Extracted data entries
━━━━━━━━

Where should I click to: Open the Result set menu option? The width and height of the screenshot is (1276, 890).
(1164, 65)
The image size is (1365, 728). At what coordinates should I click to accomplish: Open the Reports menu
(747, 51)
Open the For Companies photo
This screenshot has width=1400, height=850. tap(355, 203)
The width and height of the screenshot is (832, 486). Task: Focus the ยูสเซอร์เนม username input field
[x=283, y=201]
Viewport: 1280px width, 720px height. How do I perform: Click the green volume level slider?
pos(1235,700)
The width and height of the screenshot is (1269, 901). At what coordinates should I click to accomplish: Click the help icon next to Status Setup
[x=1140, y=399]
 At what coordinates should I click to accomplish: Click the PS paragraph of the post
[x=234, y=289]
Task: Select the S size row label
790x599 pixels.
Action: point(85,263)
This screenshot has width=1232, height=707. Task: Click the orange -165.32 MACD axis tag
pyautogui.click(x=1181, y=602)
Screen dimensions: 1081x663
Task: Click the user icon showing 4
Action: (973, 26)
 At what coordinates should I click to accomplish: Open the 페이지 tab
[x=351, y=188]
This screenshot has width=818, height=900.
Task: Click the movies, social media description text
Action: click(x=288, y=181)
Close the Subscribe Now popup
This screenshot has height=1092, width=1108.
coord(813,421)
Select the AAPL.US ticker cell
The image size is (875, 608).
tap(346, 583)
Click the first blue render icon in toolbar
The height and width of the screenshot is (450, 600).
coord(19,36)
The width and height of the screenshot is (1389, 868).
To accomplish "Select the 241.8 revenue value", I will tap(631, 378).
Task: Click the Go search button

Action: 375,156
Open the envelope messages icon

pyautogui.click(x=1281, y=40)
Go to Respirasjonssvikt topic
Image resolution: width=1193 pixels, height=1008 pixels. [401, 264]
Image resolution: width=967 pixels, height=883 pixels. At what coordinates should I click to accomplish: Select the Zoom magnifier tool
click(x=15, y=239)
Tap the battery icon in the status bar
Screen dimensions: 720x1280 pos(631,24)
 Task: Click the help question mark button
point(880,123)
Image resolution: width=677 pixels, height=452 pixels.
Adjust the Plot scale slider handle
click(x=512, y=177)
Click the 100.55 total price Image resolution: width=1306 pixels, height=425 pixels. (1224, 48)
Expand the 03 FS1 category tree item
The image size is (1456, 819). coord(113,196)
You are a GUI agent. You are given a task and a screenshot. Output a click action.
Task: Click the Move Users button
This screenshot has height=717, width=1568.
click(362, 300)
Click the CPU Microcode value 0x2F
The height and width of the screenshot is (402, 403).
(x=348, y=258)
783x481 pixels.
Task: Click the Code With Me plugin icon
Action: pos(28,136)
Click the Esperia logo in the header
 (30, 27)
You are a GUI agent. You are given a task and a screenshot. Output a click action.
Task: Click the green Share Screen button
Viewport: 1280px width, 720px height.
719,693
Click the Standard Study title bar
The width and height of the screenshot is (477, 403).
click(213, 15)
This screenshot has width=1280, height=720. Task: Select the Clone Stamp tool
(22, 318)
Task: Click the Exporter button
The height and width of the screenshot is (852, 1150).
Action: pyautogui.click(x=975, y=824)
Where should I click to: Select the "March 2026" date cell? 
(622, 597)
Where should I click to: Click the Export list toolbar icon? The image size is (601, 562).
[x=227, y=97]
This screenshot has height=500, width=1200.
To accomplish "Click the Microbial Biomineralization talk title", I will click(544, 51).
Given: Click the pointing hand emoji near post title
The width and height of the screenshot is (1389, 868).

━━━━━━━━

- _WORK INSTRUCTION_: The records are to be retyped exactly. No line may be skipped.

- _RESULT OF THIS TASK_:
Where should I click to: Open the Result set menu option? The width and height of the screenshot is (1276, 890).
(1164, 65)
The image size is (1365, 728). At what coordinates should I click to accomplish: Open the Reports menu
(747, 51)
Open the For Companies photo
This screenshot has width=1400, height=850. tap(355, 203)
The width and height of the screenshot is (832, 486). Task: Focus the ยูสเซอร์เนม username input field
[x=283, y=201]
Viewport: 1280px width, 720px height. How do I perform: Click the green volume level slider?
pos(1235,700)
The width and height of the screenshot is (1269, 901). At what coordinates should I click to accomplish: Click the help icon next to Status Setup
[x=1140, y=399]
 At what coordinates should I click to accomplish: Click the PS paragraph of the post
[x=234, y=289]
Task: Select the S size row label
790x599 pixels.
Action: point(85,263)
This screenshot has width=1232, height=707. Task: Click the orange -165.32 MACD axis tag
pyautogui.click(x=1181, y=602)
Screen dimensions: 1081x663
Task: Click the user icon showing 4
Action: (973, 26)
 At what coordinates should I click to accomplish: Open the 페이지 tab
[x=351, y=188]
This screenshot has width=818, height=900.
Task: Click the movies, social media description text
Action: click(x=288, y=181)
Close the Subscribe Now popup
This screenshot has height=1092, width=1108.
coord(813,421)
Select the AAPL.US ticker cell
The image size is (875, 608).
tap(346, 583)
Click the first blue render icon in toolbar
The height and width of the screenshot is (450, 600).
coord(19,36)
The width and height of the screenshot is (1389, 868).
To accomplish "Select the 241.8 revenue value", I will tap(631, 378).
Task: Click the Go search button

Action: 375,156
Open the envelope messages icon

pyautogui.click(x=1281, y=40)
Go to Respirasjonssvikt topic
Image resolution: width=1193 pixels, height=1008 pixels. [401, 264]
Image resolution: width=967 pixels, height=883 pixels. At what coordinates should I click to accomplish: Select the Zoom magnifier tool
click(x=15, y=239)
Tap the battery icon in the status bar
Screen dimensions: 720x1280 pos(631,24)
 Task: Click the help question mark button
point(880,123)
Image resolution: width=677 pixels, height=452 pixels.
Adjust the Plot scale slider handle
click(x=512, y=177)
Click the 100.55 total price Image resolution: width=1306 pixels, height=425 pixels. (1224, 48)
Expand the 03 FS1 category tree item
The image size is (1456, 819). coord(113,196)
You are a GUI agent. You are given a task and a screenshot. Output a click action.
Task: Click the Move Users button
This screenshot has height=717, width=1568.
click(362, 300)
Click the CPU Microcode value 0x2F
The height and width of the screenshot is (402, 403).
(x=348, y=258)
783x481 pixels.
Task: Click the Code With Me plugin icon
Action: pos(28,136)
Click the Esperia logo in the header
 (30, 27)
You are a GUI agent. You are given a task and a screenshot. Output a click action.
Task: Click the green Share Screen button
Viewport: 1280px width, 720px height.
719,693
Click the Standard Study title bar
The width and height of the screenshot is (477, 403).
click(213, 15)
This screenshot has width=1280, height=720. Task: Select the Clone Stamp tool
(22, 318)
Task: Click the Exporter button
The height and width of the screenshot is (852, 1150).
Action: pyautogui.click(x=975, y=824)
Where should I click to: Select the "March 2026" date cell? 
(622, 597)
Where should I click to: Click the Export list toolbar icon? The image size is (601, 562).
[x=227, y=97]
This screenshot has height=500, width=1200.
To accomplish "Click the Microbial Biomineralization talk title", I will click(544, 51).
Given: Click the pointing hand emoji near post title
The width and height of the screenshot is (1389, 868).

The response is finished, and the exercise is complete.